JOE NICHOLS - THE FORUM THATRE - 7 MAY 2011

JOE NICHOLS-JASMINE RAE-PETER MCWHIRTER -THE FORUM

The autumnal chill may have been kicking in but the nearby trains were running on time for the country boys and girls who survived.

There was no sign of Buster Keaton or Clara Bow underneath the gaze of a posse of Greco-Roman statues that have long kept an eye on artistic and theatrical productions in this stately colosseum at the Flinders and Russell St corner in the Melbourne CBD.

Yo, it started in 1929 when bejewelled theatre patrons of historic interwar years took their seats under the minarets and majestic clock tower.

Tonight it was the turn of Arkansas born and latter day Nashville singer-songwriter Joe Nichols leading a honky tonk septet through their paces.


Photo by Michael Schack

The long tall troubadour towered over support acts Peter McWhirter from former sheep country south of Sydney and diminutive Jasmine Rae from Fawkner on the northern rim of the Victorian capital.

Unlike the silent custodians there was nothing neo-Gothic about the good old young boys from the American south treading the boards.

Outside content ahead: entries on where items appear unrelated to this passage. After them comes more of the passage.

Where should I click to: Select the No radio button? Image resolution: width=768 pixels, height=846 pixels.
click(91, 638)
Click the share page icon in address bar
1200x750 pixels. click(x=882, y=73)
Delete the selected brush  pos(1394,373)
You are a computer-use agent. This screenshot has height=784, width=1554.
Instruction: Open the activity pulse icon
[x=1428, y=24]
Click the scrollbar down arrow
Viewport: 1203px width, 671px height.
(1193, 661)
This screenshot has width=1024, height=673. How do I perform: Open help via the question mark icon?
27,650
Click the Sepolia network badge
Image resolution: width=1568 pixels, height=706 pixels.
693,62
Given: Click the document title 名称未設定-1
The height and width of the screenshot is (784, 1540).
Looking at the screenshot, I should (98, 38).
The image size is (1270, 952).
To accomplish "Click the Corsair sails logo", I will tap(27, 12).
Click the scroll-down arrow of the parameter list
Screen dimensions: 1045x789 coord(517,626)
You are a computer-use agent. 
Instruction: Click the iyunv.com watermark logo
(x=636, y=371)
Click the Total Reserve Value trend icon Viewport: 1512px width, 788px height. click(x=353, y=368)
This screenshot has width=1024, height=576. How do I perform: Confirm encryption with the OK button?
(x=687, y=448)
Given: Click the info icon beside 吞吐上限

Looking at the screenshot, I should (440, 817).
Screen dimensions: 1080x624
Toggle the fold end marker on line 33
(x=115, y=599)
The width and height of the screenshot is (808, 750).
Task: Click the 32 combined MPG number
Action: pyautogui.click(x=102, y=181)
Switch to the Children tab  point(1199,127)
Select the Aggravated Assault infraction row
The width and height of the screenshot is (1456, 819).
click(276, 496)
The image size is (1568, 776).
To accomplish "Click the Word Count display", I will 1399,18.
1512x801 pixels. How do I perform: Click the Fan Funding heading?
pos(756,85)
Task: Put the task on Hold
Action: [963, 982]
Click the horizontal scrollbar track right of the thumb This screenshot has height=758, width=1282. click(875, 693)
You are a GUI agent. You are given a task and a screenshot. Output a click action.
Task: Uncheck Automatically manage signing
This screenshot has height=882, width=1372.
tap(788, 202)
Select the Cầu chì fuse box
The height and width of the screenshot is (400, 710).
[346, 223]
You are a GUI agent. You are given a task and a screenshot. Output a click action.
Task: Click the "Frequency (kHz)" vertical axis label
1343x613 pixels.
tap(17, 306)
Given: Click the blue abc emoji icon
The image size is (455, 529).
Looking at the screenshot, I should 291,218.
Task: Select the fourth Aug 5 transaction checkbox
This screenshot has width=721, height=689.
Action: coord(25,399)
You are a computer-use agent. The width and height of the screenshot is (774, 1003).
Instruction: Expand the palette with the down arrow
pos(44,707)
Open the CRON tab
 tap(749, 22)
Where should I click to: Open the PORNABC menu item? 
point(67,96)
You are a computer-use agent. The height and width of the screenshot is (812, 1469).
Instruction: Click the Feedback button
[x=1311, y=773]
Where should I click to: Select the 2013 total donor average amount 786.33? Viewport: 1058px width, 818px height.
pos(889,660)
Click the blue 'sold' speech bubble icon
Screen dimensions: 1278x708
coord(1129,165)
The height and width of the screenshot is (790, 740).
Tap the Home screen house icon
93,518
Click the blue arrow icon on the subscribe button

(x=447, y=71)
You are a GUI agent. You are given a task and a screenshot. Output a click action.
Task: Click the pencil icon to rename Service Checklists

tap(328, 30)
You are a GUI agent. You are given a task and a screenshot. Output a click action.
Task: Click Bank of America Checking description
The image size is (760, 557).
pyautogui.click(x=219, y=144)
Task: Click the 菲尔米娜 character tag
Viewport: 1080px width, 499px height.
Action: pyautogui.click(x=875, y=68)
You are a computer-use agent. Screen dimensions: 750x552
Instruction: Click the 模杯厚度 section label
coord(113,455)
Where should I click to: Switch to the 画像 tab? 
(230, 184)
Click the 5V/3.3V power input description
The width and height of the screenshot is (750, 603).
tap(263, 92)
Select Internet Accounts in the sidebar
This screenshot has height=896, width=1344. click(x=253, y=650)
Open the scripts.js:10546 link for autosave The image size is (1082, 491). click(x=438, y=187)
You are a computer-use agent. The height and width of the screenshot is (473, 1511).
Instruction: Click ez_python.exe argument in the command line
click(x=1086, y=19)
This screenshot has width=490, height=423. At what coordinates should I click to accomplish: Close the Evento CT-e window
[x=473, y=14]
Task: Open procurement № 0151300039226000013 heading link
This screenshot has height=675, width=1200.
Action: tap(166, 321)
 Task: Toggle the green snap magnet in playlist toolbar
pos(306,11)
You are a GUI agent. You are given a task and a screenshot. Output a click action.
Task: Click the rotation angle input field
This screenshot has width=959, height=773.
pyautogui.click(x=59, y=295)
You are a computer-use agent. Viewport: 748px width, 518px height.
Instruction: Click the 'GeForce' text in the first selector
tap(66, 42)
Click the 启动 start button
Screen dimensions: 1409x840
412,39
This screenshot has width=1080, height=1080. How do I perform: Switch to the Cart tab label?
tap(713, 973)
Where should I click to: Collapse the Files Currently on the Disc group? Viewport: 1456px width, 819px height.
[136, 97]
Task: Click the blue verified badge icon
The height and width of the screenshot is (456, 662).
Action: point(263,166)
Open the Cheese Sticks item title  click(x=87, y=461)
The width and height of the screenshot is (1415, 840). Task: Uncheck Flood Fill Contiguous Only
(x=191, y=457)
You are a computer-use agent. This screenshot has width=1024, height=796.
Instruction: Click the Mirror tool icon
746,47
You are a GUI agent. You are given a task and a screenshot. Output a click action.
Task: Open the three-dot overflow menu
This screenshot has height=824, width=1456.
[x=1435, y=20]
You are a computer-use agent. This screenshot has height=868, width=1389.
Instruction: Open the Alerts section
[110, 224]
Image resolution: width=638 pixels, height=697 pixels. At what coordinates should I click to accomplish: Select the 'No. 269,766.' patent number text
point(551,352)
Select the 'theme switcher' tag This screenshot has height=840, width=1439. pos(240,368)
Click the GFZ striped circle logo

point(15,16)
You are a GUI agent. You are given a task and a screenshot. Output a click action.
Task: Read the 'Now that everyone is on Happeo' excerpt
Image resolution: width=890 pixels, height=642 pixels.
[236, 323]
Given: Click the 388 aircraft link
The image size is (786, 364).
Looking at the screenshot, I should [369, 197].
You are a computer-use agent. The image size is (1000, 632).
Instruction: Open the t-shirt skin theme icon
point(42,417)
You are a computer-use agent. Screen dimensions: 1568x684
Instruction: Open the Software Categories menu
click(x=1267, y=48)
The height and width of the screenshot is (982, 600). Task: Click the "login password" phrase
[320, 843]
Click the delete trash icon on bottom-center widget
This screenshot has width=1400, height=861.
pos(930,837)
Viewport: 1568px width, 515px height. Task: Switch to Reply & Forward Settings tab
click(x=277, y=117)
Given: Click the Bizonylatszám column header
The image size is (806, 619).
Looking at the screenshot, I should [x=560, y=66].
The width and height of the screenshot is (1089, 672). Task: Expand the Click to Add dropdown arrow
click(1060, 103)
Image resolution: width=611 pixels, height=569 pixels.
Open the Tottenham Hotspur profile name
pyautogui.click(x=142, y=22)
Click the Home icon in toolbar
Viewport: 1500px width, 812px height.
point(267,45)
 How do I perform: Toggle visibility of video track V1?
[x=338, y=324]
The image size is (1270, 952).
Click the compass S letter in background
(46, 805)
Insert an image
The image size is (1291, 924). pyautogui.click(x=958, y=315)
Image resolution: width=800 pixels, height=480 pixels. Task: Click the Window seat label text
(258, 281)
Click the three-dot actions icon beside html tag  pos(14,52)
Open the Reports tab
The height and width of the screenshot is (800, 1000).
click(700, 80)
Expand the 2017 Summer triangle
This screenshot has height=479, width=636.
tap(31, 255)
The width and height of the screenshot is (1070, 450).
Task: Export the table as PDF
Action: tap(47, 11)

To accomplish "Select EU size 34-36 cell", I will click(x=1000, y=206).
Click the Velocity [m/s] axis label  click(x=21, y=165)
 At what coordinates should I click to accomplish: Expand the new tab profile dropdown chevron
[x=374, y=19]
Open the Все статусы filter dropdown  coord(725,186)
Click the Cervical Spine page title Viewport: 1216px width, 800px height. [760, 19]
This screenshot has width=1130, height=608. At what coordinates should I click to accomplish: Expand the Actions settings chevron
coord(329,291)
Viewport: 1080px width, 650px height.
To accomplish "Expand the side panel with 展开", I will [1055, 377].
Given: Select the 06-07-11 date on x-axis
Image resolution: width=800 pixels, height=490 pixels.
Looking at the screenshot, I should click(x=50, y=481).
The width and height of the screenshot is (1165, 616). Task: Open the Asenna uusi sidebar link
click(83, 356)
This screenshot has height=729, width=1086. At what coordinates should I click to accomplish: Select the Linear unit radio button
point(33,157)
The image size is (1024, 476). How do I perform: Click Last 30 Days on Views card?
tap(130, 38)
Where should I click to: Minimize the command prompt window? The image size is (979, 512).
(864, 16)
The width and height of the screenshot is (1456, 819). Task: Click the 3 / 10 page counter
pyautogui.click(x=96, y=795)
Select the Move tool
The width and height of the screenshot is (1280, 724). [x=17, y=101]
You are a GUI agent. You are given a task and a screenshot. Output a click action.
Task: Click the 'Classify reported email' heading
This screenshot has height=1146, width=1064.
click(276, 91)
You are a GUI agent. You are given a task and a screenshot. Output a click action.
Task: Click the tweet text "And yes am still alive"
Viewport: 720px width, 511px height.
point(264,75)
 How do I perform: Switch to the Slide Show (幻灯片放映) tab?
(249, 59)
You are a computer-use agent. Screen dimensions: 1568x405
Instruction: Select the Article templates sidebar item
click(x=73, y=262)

Nichols, 34 and holding, signalled his intentions from rollicking entrée What's A Guy Gotta Do and the aptly titled Size Matters.

It was jovial Joe's second Australian visit this year - his first was CMC Rocks The Hunter festival in March - an ambitious reprise of a 2009 tour that peaked at CMC Rocks The Snowys at Thredbo.

This was traditional mainstream country delivered with a hefty dose of dance dynamics.

It drove many patrons to leave the comfort of their plush padded pews to soak up the action in the vast mosh pit.

The huge Nichols tour promo banner, supremely illuminated behind the stage, was a fitting accessory for the stately oriel windows and cupola up above.

Also a reminder of why we were here - my last visit was a concert by Los Lobos where the wall of sound was severely challenged in the instrument separation field.

There were no such problems for Nichols sound mixer who ensured the vocals, pedal steel guitar, piano and mandolin were heard and not just seen.

The only problem - the size of the audience didn't befit the talent of the artist and creativity of the promoters.

Size matters.

But that didn't the sap the energy of Nichols who segued from embryonic hit Brokenheartsville to new single Take It Off from his 9th album set for a September release.

MERLE AND HANK JR

The singer acknowledged the past of the genre - not just the venue where Frank Thring reigned in days of yore - paying homage to heroes diverse as Merle Haggard, Hank Williams Jr and George Jones.

Okie From Muskogee enabled Nichols to update the locale of the hippies from San Francisco to Nashville but here - midway between MCG and Docklands - there was no need to change "football's still the roughest thing on campus."

"Downtown Modesto" became Melbourne in another Haggard tune Make Up And Faded Blue Jeans where a young girl in the audience is a jezebel in disguise.

No, she was definitely not the same honky tonk heroine who inspired the wry wordplay of She Only Smokes When She Drinks.

Nichols also crossed genres for Z.Z Top tune Nationwide and Nickelback hit Rockstar - replete with mandolin.

Nichols enriched those deviations with his Hank Williams Jr singalong Family Tradition - "why do you drink - why do you roll smoke?"

He also slowed the tempo and made the most of the user-friendly sound with an acoustic version of I'll Wait For You.

It was a brave move in such a large venue but proved the artist was not just a band front man.

Nichols reached back to 2002 for his first #1 hit The Impossible and then thanked Blake Shelton for Who Are You When I'm Not Looking.

Joe passed on the song when he was recording his album Real Things and it recently became a hit for the singing spouse of Grammy winning Texan Miranda Lambert.

The band then shifted gears for hook heavy Coming Back In A Cadillac.

The Shape I'm In - an evocative story about recent war veterans was ideal punctuation for another crowd pleaser Let's Get Drunk And Fight.

Nichols introduced his stellar road band members including pedal steel guitarist from Birmingham, Alabama, before reviving It Ain't No Crime and #1 hit Gimme That Girl.

There was more time to study the distant sky blue ceiling, adorned with twinkling stars, as the band prepared for the obligatory encore.

A riveting version of George Jones hit One Woman Man segued into the singalong Tequila Makes Her Clothes Fall Off.

With 23 songs by the headliner and two inspired sets by the local support acts soon to be sated fans who had travelled from as far afield as Koroit satellite city Yarpturk, wanted more.

Nichols provided it - by post concert autographing of CDs, tee shirts, hats and other merchandise beneath the ornate staircase in the Forum foyer.

The Flinders street furs and stoles of days of yore had a successor - jeans boots and hats, maybe from Manly footwear, courtesy of Merle Haggard.